For this experiment I used the Twitter data (likes and retweets) alone to generate labels where ‘good’ compositions have at least 1 like or retweet. There are relatively few compositions that receive any likes or retweets (presumably due to upload timing and the twitter algorithm). Due to this, I random sample the ‘bad’ compositions to balance the classes, leading to 197 ‘good’ and 197 ‘bad’ samples. The best model archives an accuracy of 76.5% for the validation set and 56.6% on the test set. The best model archived f1-scores of 75% (bad) and 78% (good) for the validation set and 55% (bad) and 58% (good) for the test set. The following image shows the confusion matrix for the test set. The performance on the validation set is very good, but that does not generalize to the test set, likely because there is just too little data here to work with.

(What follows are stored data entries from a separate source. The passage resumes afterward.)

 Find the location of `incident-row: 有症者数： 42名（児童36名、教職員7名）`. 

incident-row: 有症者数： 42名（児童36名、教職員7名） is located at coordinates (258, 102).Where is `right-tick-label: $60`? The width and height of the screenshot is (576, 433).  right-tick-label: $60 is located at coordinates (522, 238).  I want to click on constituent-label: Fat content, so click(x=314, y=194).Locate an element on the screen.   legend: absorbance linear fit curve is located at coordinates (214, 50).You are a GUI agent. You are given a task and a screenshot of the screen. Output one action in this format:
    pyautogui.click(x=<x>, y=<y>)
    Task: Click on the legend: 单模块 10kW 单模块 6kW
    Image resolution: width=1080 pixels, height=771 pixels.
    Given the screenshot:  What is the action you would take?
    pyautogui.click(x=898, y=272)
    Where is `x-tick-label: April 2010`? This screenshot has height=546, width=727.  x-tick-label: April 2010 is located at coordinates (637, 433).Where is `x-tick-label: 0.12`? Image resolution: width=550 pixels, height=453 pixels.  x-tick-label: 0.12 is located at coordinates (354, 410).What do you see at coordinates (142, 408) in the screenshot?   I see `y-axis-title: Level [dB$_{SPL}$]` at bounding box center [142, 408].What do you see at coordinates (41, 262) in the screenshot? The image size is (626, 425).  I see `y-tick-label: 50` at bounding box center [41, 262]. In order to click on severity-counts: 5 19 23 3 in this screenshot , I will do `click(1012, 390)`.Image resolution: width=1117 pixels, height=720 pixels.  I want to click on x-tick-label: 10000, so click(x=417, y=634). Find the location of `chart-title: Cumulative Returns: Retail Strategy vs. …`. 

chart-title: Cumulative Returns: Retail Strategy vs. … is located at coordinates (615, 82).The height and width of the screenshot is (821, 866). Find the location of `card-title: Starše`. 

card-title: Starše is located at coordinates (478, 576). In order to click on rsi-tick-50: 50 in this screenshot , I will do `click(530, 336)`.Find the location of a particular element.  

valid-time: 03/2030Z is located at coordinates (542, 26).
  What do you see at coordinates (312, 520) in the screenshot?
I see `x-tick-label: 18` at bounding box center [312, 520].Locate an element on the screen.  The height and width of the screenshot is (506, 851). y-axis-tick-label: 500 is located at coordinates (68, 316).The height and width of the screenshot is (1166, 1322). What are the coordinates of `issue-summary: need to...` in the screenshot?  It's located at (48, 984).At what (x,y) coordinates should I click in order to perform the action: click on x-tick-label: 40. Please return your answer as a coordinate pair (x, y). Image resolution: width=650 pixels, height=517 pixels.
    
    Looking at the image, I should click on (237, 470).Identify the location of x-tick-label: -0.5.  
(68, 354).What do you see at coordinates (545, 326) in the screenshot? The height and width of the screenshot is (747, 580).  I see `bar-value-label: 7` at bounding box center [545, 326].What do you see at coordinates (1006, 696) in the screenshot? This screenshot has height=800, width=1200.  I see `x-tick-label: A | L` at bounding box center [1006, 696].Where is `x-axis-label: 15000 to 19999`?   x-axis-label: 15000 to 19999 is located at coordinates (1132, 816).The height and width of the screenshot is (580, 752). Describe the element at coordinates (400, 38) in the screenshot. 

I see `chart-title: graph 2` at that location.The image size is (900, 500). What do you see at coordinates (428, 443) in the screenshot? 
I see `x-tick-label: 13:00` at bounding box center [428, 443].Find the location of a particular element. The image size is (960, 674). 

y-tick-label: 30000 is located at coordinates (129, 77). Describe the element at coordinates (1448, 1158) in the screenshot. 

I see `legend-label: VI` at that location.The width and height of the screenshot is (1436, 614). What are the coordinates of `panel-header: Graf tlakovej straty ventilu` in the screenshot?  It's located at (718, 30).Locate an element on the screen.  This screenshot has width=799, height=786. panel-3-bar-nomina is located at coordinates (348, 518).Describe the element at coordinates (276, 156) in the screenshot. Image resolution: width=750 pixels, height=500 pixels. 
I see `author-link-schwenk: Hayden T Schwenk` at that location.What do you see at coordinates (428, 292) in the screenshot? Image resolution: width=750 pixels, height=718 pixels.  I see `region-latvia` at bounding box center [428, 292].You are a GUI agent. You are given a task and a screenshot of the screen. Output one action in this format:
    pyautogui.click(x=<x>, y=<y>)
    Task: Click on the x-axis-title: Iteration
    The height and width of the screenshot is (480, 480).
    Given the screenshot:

I was just thinking about this separation of likes from attention and realized that since compositions with little attention don’t get uploaded to twitter, they certainly have no likes; I should only be comparing compositions that have been uploaded to twitter if I’m using the twitter data without attention to generate labels. The set used in the experiment discussed herein contains 320 uploaded compositions and 74 compositions that were not uploaded. I don’t think it makes sense to bother with redoing this experiment with only the uploaded compositions because there are just too few samples to make any progress at this time.
In this data-set 755 compositions were uploaded and 197 received likes or retweets. For the data-collection in progress as of last night 172 compositions have been uploaded and 86 have received likes or retweets. So it’s going to be quite the wait until this test collects enough data to move the ML side of the project forward.